### JOB
Copy out the lines verbatim, starting at the one containing "Locate an element" and ending at the one containing "Ile-de-France Sud &", and leave the pictures out of your answer.

### ENTRIES SHOWN
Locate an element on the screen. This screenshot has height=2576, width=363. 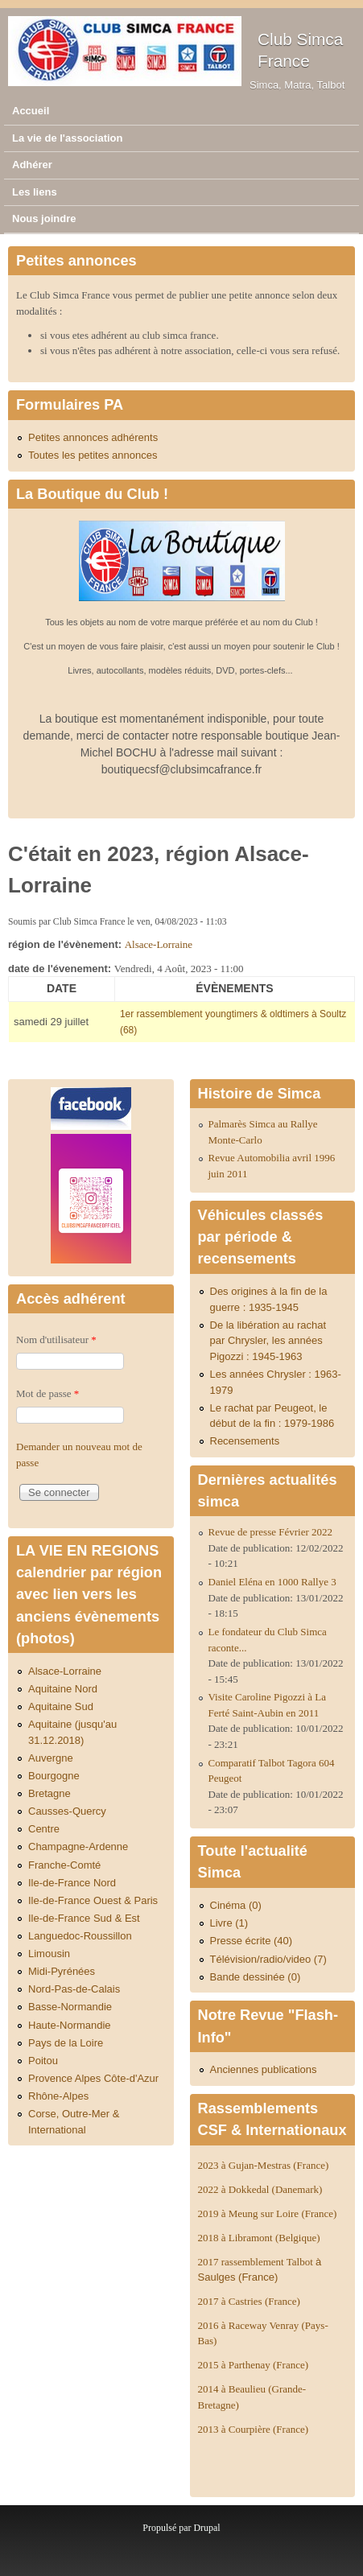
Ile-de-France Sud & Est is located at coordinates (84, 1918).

...

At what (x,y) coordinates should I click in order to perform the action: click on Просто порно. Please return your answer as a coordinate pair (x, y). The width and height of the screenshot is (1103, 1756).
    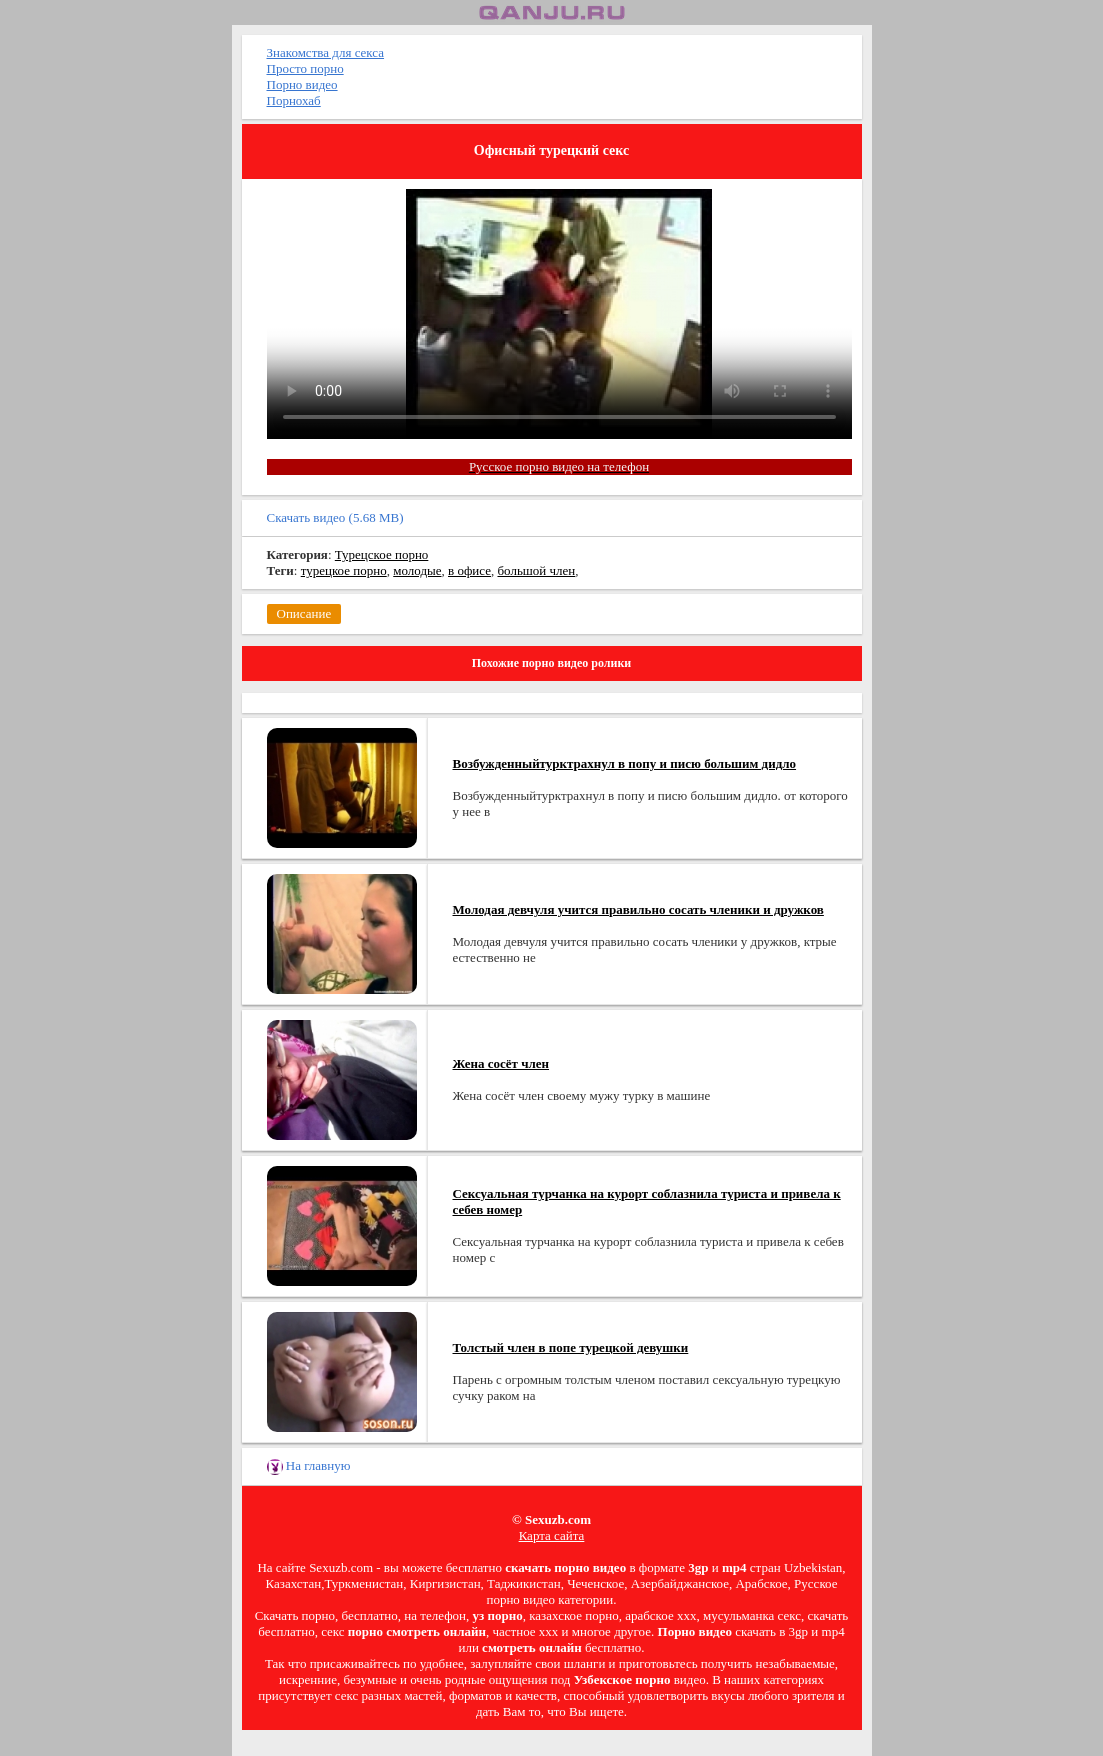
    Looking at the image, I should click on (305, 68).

==

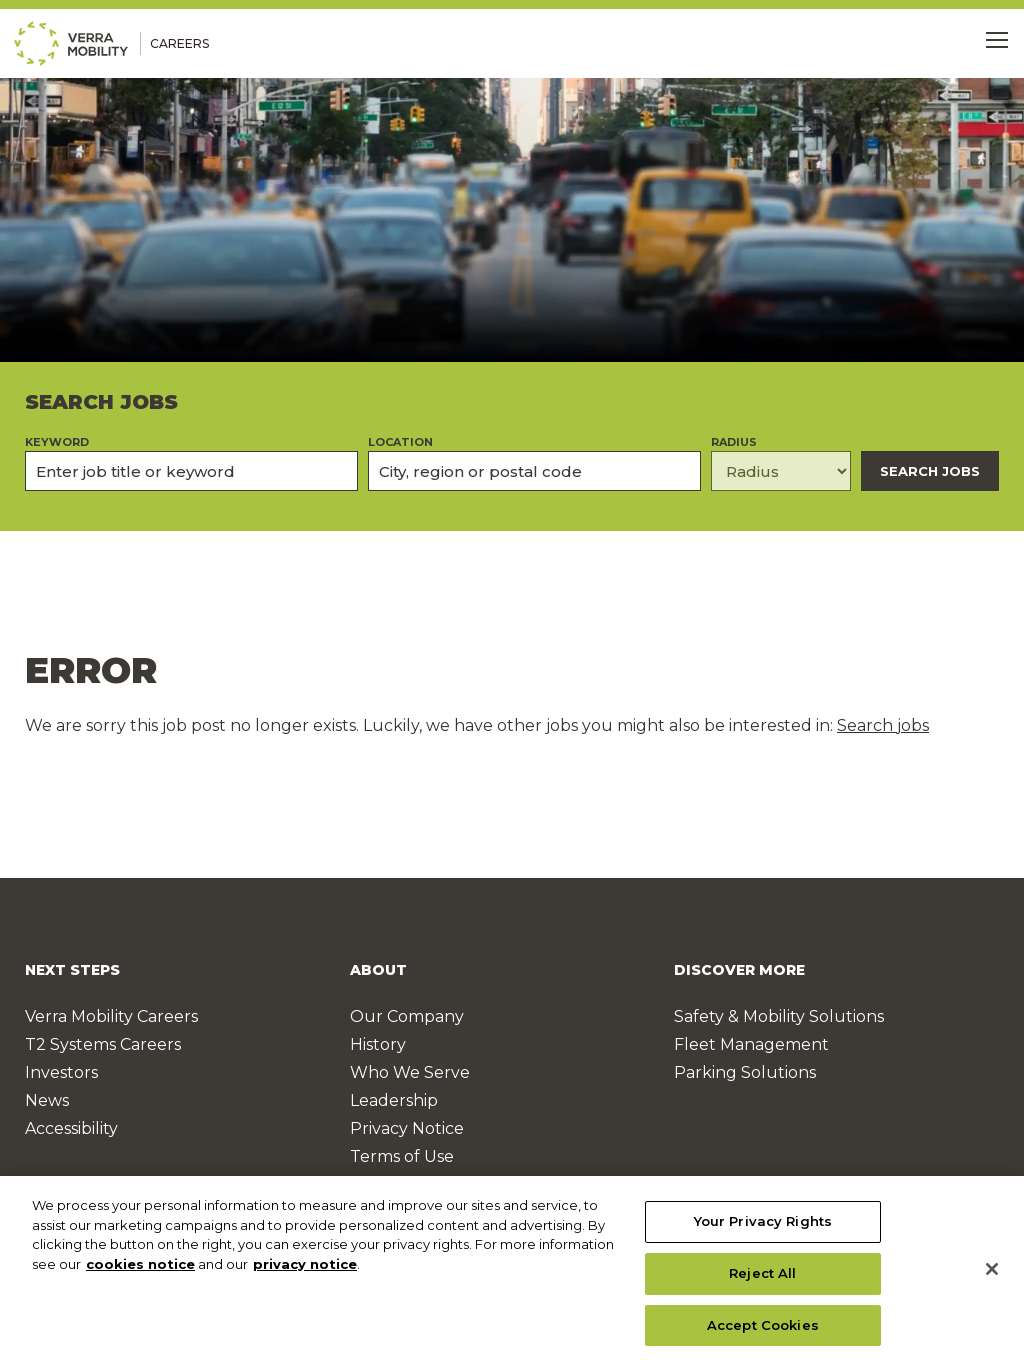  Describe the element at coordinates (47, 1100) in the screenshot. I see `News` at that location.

### CORRECT ANSWER
Locate an element on the screen. This screenshot has height=2576, width=363. 
Ile-de-France Sud & Est is located at coordinates (84, 1918).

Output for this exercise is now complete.